> Required action
Please reproduce the entries below exactly, starting at the first line and ending with the line that holds "Task: Click the src folder icon".

> Raw data

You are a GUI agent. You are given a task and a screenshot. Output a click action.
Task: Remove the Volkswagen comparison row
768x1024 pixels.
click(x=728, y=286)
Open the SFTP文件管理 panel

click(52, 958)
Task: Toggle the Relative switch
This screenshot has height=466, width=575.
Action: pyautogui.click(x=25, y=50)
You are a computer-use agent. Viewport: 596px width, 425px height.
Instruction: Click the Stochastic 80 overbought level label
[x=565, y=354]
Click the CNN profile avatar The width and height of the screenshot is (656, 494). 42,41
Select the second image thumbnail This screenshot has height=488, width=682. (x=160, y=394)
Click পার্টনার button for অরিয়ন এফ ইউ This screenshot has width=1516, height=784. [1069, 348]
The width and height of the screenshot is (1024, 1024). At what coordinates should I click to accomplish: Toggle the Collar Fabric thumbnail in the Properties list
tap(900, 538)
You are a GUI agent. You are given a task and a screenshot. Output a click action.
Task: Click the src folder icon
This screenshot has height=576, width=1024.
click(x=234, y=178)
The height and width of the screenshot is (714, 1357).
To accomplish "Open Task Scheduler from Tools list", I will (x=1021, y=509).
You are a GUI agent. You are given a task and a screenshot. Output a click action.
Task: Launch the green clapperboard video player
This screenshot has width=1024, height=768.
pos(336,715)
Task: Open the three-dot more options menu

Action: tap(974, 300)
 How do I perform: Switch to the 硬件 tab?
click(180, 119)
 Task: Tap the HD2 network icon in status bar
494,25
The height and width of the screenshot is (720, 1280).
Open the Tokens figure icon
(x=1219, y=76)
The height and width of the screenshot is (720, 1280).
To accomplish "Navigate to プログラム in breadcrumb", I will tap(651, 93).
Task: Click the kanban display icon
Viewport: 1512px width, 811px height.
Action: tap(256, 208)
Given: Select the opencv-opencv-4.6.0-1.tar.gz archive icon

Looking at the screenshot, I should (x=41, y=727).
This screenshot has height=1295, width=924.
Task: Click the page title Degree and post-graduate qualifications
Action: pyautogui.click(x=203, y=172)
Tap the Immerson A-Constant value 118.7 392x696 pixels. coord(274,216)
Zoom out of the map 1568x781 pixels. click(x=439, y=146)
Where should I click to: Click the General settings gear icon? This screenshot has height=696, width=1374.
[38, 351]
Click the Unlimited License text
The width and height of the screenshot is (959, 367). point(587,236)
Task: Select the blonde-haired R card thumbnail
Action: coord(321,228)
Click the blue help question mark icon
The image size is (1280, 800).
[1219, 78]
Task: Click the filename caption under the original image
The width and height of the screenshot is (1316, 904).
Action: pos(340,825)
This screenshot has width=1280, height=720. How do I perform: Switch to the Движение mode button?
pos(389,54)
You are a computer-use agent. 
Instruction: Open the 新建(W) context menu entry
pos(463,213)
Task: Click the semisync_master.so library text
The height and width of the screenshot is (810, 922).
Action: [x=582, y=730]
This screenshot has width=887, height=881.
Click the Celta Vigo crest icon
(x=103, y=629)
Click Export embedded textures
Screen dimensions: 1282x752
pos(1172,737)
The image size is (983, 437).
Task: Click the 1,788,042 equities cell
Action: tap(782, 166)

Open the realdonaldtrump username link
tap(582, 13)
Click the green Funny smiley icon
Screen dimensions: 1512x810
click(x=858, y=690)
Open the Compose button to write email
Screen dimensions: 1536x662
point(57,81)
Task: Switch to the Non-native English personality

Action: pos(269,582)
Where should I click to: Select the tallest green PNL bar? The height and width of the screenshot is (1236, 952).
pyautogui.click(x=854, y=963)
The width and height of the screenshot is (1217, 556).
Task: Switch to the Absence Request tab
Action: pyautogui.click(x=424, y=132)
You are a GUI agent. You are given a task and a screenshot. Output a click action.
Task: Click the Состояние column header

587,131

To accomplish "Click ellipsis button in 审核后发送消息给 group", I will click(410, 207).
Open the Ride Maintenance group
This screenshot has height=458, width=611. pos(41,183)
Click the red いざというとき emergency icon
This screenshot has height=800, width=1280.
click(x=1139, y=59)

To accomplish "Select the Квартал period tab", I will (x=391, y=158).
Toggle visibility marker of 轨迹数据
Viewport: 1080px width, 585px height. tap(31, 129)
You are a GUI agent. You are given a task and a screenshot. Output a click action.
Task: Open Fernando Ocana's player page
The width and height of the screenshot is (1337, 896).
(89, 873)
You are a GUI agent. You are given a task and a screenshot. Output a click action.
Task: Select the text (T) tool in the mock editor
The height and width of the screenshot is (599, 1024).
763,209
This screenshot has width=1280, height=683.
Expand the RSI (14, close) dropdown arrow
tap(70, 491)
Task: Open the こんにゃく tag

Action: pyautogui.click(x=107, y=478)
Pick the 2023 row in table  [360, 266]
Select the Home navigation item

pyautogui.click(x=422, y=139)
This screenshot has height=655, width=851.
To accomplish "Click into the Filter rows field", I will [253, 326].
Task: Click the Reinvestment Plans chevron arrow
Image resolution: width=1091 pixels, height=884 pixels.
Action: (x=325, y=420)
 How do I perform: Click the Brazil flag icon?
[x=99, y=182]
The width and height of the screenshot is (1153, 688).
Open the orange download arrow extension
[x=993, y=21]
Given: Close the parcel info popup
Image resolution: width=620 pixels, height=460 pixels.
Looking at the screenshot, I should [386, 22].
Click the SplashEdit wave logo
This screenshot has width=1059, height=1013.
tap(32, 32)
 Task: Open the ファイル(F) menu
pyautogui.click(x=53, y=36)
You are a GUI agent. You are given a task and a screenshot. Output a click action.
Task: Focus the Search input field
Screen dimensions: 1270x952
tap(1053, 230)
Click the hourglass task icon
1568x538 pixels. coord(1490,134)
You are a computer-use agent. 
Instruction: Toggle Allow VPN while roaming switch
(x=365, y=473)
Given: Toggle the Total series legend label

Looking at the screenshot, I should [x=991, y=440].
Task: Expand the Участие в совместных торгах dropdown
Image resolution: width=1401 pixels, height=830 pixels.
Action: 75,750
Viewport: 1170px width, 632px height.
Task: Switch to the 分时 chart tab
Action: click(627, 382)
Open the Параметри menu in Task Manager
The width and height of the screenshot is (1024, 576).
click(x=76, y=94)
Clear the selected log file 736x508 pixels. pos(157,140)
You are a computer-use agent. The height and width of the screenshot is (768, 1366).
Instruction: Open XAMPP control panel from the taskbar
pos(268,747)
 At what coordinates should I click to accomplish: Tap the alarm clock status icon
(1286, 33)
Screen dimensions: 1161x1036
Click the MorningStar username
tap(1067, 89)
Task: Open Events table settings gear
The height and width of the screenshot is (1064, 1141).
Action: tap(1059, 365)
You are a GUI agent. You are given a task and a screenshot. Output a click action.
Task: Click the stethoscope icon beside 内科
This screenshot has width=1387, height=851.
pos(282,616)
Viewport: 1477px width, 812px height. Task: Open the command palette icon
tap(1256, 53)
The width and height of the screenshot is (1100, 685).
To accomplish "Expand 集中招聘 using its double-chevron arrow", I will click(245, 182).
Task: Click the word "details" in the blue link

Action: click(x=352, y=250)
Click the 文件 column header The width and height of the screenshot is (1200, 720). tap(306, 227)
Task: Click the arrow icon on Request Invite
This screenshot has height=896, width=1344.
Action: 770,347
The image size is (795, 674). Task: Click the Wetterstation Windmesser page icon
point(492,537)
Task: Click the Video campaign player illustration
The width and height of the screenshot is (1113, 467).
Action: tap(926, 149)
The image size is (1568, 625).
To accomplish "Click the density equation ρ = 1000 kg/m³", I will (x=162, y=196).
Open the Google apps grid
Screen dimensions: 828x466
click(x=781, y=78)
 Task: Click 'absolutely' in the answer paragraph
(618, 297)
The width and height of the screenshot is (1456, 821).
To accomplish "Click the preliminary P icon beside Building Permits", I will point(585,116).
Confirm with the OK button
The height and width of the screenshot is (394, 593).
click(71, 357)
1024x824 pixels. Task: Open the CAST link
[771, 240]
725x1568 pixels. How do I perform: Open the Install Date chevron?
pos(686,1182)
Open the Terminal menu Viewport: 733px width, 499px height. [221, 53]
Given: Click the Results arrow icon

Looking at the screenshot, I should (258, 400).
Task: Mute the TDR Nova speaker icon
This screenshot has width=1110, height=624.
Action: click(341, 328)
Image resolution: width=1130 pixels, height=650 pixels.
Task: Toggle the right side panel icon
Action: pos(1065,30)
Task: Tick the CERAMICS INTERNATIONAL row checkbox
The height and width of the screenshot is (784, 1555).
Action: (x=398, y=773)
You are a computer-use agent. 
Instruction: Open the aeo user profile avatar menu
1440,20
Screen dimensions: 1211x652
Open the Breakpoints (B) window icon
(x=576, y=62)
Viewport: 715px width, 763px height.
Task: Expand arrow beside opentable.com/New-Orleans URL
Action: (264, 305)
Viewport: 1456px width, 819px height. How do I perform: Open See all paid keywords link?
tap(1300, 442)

> Written response
You are a GUI agent. You are given a task and a screenshot. Output a click action.
Task: Remove the Volkswagen comparison row
768x1024 pixels.
click(x=728, y=286)
Open the SFTP文件管理 panel

click(52, 958)
Task: Toggle the Relative switch
This screenshot has height=466, width=575.
Action: pyautogui.click(x=25, y=50)
You are a computer-use agent. Viewport: 596px width, 425px height.
Instruction: Click the Stochastic 80 overbought level label
[x=565, y=354]
Click the CNN profile avatar The width and height of the screenshot is (656, 494). 42,41
Select the second image thumbnail This screenshot has height=488, width=682. (x=160, y=394)
Click পার্টনার button for অরিয়ন এফ ইউ This screenshot has width=1516, height=784. [1069, 348]
The width and height of the screenshot is (1024, 1024). At what coordinates should I click to accomplish: Toggle the Collar Fabric thumbnail in the Properties list
tap(900, 538)
You are a GUI agent. You are given a task and a screenshot. Output a click action.
Task: Click the src folder icon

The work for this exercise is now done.